BEGIN Exercise materials

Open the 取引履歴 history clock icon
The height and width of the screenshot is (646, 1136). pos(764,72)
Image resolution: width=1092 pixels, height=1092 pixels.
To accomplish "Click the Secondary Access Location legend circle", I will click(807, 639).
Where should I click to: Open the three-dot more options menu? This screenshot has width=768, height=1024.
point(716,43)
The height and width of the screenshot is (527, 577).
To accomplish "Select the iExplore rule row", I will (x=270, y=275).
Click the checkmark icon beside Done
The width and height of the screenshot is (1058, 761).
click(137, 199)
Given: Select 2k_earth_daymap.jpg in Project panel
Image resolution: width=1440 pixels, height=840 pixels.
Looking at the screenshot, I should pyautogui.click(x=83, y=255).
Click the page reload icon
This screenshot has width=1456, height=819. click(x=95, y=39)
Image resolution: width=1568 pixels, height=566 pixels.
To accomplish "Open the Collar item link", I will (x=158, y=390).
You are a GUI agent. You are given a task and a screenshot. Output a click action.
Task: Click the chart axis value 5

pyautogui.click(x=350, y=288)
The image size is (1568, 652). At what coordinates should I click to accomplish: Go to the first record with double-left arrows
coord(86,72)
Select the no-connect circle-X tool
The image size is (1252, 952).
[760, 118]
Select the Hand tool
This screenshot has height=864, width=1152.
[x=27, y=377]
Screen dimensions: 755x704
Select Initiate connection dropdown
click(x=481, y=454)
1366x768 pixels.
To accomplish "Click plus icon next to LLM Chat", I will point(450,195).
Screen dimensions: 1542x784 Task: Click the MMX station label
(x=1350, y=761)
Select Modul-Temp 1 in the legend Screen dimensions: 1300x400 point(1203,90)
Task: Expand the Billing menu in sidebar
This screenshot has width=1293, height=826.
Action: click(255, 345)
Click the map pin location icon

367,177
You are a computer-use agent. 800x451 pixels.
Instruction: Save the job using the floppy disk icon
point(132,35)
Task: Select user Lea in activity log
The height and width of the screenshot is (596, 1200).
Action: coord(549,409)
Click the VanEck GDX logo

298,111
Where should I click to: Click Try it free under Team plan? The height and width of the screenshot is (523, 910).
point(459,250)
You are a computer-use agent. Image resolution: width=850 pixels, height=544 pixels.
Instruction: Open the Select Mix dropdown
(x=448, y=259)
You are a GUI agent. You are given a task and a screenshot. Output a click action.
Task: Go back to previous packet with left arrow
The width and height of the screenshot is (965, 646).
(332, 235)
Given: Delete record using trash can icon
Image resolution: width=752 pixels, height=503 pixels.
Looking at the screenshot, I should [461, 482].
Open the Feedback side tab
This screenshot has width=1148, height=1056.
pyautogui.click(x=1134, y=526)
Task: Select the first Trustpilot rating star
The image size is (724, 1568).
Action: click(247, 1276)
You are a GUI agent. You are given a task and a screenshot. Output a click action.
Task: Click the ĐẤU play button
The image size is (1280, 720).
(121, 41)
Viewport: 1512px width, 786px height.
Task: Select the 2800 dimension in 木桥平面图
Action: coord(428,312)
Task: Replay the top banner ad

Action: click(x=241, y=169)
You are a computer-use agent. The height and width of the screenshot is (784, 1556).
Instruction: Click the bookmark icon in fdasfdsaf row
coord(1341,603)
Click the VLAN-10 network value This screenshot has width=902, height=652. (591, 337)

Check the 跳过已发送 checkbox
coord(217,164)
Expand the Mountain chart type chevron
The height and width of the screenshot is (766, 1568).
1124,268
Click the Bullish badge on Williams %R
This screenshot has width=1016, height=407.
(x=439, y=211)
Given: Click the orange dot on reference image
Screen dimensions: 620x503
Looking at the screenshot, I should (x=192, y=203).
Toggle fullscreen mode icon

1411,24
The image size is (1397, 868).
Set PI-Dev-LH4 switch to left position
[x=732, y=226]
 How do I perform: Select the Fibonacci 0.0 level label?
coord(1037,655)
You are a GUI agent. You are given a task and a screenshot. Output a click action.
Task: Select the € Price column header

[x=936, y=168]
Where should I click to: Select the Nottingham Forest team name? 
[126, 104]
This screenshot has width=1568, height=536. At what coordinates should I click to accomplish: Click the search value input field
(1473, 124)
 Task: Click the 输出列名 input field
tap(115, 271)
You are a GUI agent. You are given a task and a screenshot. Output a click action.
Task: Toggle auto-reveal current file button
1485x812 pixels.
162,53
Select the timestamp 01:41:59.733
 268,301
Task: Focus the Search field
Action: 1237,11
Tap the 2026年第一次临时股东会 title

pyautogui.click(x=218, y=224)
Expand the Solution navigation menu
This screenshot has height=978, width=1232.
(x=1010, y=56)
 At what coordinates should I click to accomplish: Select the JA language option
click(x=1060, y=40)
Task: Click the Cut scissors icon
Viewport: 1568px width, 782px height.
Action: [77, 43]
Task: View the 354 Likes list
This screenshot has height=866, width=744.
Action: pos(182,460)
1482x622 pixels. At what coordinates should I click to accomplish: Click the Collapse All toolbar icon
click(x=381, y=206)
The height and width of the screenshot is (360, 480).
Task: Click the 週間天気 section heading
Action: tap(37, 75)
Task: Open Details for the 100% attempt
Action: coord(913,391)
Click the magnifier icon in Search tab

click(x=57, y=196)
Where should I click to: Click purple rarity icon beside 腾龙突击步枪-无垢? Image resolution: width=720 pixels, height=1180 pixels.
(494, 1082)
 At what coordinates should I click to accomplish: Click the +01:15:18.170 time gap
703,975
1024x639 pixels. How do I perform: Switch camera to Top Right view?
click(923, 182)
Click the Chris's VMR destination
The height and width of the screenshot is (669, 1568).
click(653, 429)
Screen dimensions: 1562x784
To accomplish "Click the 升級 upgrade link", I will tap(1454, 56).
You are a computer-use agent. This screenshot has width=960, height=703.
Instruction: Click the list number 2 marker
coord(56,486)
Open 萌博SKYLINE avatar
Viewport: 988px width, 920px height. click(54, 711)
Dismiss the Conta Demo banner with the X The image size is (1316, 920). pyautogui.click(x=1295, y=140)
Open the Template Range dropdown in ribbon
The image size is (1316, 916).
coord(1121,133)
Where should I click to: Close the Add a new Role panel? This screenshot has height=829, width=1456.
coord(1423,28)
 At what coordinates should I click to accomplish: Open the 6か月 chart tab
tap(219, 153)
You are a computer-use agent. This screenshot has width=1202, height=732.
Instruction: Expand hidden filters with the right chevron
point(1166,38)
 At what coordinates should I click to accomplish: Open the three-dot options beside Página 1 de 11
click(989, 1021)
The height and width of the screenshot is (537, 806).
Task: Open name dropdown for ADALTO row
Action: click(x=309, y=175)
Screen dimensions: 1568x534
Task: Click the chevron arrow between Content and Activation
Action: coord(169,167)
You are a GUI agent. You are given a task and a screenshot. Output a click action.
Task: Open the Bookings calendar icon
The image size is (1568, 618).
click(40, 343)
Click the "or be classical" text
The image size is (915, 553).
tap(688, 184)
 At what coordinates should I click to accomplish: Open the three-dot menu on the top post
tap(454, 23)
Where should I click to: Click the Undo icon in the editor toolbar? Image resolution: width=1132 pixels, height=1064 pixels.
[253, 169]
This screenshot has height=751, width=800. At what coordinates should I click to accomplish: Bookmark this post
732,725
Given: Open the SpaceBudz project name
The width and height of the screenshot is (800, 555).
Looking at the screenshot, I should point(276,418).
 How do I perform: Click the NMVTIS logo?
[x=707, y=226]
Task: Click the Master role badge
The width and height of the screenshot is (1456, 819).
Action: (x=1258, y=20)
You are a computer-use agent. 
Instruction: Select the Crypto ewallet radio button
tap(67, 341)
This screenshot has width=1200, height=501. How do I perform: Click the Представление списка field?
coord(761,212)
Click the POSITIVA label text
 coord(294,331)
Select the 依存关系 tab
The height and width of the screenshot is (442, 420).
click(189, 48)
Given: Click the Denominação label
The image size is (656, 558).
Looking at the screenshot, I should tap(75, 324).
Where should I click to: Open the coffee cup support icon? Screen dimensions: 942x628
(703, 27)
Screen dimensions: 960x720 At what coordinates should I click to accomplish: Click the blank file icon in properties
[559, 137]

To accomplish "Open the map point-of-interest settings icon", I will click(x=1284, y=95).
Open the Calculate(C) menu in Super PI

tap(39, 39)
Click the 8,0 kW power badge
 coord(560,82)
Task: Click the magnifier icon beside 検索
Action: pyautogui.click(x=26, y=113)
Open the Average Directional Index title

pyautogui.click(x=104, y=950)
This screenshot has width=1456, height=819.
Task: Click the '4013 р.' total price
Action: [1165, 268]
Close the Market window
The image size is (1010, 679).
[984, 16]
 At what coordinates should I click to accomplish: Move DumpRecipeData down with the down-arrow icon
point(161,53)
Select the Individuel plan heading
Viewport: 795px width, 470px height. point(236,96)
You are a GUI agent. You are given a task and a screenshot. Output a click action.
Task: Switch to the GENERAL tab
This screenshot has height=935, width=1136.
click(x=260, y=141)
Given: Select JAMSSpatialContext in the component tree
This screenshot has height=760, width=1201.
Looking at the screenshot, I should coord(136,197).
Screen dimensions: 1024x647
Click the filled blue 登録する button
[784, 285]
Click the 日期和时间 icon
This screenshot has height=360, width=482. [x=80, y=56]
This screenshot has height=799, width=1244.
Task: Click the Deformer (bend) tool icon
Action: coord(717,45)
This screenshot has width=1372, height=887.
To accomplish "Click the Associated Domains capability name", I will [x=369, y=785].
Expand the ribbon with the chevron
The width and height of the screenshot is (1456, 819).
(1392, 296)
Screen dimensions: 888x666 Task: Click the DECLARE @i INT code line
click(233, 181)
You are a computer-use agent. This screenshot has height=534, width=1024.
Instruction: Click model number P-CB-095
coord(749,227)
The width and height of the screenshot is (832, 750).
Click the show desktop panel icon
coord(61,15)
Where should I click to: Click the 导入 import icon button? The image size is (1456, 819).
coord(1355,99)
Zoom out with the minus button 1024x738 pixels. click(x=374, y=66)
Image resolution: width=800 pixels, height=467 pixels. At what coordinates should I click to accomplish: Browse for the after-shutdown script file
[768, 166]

END Exercise materials

▶ Exercise
Lay out the rows above as a JSON list of strings, one string per line and no blank lines, starting with the line containing "The width and height of the screenshot is (832, 750)." and continuing through the final row.

▶ Worked answer
[
  "The width and height of the screenshot is (832, 750).",
  "Click the show desktop panel icon",
  "coord(61,15)",
  "Where should I click to: Click the 导入 import icon button? The image size is (1456, 819).",
  "coord(1355,99)",
  "Zoom out with the minus button 1024x738 pixels. click(x=374, y=66)",
  "Image resolution: width=800 pixels, height=467 pixels. At what coordinates should I click to accomplish: Browse for the after-shutdown script file",
  "[768, 166]"
]